THE SUPREME COURT: HEAD OF COMPANY IS NOT OBLIGED TO APPLY FOR BANKRUPTCY AFTER THE FIRST DEBT

THE SUPREME COURT: HEAD OF COMPANY IS NOT OBLIGED TO APPLY FOR BANKRUPTCY AFTER THE FIRST DEBT

THE SUPREME COURT: HEAD OF COMPANY IS NOT OBLIGED TO APPLY FOR BANKRUPTCY AFTER THE FIRST DEBT

The Supreme Court of Russia has recently considered a case on bringing the head and the only participant of the debtor to subsidiary liability. One of the creditors insisted on this, referring to the arisen and not implemented need for the director to file a bankruptcy petition for his company in connection with the existing debt.



The courts of three instances unanimously took the side of the creditor, indicating that the debtor did not fulfill the obligations under the contract with one of the counterparties. As a result, a debt arose, which is the ground for filing an application for bankruptcy.

However, the highest court did not consider this circumstance sufficient to bring the director to subsidiary liability.

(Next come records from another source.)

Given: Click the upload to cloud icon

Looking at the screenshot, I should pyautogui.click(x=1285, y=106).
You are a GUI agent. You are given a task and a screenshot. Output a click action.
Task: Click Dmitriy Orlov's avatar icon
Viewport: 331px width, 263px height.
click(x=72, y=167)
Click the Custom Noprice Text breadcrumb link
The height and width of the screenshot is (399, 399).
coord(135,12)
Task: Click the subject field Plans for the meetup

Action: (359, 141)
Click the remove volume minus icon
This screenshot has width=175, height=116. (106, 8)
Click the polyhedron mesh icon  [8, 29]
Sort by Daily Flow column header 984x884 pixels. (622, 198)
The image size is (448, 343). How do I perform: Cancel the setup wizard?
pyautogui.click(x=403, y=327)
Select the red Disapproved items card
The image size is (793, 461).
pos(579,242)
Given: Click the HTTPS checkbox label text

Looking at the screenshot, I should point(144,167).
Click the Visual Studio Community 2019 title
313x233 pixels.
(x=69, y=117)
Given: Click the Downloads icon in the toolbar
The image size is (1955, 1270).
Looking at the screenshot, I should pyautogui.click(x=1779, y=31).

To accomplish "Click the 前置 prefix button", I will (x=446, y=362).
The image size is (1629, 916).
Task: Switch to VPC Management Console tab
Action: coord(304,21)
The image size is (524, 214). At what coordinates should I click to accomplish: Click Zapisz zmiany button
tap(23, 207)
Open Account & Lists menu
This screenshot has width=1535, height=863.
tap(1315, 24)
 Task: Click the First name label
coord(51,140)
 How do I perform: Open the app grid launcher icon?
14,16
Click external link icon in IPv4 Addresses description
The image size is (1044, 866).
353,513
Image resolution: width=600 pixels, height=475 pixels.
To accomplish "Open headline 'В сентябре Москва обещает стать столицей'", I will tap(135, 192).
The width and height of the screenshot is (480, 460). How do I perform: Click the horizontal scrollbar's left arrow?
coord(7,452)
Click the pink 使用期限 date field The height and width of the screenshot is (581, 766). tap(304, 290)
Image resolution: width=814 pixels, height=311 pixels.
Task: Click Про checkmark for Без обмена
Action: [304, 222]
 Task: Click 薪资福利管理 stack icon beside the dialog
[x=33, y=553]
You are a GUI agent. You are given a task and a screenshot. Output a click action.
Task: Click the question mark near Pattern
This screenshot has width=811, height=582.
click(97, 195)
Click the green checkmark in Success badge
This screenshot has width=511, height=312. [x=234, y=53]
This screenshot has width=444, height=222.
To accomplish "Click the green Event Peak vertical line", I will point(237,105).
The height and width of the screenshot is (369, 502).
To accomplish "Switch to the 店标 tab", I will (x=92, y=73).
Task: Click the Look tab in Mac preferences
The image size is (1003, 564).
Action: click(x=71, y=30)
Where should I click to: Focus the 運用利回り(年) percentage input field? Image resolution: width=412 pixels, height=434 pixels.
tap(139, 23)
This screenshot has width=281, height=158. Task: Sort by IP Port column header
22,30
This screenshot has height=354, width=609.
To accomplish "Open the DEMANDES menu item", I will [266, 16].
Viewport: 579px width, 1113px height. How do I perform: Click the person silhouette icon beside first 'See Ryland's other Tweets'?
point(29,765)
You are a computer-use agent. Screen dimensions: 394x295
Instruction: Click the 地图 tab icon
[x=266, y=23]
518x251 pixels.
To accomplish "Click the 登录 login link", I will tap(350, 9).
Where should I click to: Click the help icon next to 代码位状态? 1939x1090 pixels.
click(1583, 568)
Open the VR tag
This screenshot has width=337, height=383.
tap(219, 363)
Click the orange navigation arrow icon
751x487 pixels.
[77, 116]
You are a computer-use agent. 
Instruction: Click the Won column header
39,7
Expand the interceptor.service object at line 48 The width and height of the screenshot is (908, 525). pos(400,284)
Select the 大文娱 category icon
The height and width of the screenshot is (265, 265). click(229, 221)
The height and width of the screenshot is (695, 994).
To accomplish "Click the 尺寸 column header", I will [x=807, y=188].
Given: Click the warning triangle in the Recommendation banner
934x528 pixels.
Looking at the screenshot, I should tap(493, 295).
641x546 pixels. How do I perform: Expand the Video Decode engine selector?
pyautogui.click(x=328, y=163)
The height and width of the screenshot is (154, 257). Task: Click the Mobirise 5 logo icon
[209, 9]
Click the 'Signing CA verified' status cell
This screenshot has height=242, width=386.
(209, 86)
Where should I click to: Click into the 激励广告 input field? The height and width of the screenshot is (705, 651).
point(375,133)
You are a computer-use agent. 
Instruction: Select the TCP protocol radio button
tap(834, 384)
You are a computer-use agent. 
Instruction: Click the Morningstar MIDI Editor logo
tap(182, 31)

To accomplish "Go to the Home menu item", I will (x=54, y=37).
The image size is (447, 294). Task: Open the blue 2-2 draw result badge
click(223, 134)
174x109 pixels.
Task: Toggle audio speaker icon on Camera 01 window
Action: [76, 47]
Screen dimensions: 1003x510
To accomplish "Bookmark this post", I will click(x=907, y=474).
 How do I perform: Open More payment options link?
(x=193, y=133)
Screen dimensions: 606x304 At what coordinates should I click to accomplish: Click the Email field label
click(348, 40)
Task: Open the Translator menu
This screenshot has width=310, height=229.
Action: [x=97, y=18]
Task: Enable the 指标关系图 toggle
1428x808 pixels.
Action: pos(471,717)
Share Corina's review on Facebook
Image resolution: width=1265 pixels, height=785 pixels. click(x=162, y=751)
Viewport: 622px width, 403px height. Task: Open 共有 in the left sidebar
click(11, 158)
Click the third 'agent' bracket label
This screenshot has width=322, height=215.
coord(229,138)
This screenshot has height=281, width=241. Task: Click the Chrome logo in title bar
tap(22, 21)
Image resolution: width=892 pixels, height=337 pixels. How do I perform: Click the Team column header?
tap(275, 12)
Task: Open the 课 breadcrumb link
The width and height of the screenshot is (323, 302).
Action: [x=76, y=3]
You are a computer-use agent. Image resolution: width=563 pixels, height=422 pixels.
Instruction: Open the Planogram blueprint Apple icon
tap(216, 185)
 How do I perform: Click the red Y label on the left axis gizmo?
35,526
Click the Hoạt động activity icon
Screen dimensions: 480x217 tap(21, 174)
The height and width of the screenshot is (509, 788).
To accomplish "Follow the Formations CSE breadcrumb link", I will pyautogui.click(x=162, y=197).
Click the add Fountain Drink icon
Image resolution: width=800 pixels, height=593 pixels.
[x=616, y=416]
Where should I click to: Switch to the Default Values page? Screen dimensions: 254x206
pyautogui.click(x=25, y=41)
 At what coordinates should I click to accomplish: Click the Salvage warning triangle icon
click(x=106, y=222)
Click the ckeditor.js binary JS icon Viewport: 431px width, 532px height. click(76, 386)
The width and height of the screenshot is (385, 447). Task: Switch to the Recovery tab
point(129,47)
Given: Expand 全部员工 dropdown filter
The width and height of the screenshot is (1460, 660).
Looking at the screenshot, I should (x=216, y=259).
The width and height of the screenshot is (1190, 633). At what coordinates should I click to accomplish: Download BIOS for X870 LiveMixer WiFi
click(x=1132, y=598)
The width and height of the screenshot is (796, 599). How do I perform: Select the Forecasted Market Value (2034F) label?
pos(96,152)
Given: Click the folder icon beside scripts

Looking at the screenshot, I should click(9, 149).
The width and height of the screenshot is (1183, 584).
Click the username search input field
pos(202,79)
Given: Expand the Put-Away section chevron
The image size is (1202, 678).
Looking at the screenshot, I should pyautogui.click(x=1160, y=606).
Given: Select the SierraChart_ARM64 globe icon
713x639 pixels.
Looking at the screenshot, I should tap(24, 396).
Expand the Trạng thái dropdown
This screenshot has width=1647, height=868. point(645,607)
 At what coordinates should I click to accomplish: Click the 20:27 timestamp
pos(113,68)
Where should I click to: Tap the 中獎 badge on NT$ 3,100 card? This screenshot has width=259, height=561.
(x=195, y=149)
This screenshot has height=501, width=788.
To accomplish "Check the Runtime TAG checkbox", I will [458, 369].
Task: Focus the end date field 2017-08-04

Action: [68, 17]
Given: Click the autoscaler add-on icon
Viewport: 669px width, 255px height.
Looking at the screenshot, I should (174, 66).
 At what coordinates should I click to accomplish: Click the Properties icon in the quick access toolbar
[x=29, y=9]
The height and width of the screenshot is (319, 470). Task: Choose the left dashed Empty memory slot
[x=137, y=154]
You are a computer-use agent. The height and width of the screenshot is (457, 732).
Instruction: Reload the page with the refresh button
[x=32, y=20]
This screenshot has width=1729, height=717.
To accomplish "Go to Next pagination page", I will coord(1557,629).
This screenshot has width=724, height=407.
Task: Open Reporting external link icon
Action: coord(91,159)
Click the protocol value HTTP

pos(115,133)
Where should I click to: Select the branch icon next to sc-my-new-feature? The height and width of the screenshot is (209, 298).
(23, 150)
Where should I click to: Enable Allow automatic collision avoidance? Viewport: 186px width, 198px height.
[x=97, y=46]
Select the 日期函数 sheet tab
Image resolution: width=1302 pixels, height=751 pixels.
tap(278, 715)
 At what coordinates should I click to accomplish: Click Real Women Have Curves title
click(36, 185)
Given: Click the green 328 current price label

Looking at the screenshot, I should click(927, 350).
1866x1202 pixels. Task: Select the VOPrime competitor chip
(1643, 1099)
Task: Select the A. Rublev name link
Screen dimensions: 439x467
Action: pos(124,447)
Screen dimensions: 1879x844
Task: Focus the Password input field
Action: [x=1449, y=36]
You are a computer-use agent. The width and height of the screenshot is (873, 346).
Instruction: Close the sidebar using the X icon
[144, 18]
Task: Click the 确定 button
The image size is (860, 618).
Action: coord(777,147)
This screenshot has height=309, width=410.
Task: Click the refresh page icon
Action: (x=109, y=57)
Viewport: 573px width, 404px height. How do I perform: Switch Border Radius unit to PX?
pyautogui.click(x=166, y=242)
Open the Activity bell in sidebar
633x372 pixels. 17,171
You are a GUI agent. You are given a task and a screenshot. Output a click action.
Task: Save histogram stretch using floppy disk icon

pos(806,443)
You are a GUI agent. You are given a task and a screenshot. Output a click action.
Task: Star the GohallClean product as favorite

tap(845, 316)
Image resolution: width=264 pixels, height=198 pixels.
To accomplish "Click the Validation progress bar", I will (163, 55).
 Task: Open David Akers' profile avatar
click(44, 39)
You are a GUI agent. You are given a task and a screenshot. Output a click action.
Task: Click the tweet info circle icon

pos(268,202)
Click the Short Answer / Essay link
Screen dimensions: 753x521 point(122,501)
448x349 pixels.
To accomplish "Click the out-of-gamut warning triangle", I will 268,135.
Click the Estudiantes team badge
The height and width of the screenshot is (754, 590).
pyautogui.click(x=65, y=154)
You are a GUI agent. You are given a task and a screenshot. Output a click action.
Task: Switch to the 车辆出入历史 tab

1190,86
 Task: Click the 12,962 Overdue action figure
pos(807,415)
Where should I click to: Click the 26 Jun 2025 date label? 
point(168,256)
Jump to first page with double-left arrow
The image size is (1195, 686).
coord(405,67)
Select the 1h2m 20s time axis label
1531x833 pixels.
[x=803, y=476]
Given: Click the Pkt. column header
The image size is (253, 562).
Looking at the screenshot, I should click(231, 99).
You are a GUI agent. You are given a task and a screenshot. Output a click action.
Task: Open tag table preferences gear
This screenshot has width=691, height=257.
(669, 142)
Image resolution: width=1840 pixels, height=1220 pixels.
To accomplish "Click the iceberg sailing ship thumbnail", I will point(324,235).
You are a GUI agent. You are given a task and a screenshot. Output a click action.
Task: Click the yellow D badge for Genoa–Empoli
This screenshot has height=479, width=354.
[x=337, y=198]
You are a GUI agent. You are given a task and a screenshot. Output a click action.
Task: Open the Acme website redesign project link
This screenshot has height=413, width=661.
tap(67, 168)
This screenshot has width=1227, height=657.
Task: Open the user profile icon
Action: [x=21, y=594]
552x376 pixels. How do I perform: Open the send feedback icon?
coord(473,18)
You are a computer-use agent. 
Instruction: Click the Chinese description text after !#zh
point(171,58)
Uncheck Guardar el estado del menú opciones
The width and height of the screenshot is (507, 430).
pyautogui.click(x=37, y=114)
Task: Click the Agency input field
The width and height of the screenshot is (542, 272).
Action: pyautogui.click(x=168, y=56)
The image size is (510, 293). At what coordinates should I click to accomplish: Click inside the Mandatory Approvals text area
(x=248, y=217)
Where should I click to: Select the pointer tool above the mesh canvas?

The board of the Supreme Court recalled that the obligation to file an insolvency petition for his (her) own company becomes necessary for its head at the moment when a bona fide and reasonable director, within the framework of normal management practice, objectively reveals the circumstances named in paragraph 1 of article 9 of the Law on Insolvency.

Thus, the moment of filing a bankruptcy petition for your own company is determined in each specific case individually and is directly related to the manager's awareness of the seriousness of the situation.

At the same time, the manager should understand that the further continuation of normal economic activities without harm, both for his company and for its creditors, is no longer possible (determination of December 10, 2020 in case No. 305-ES20-11412).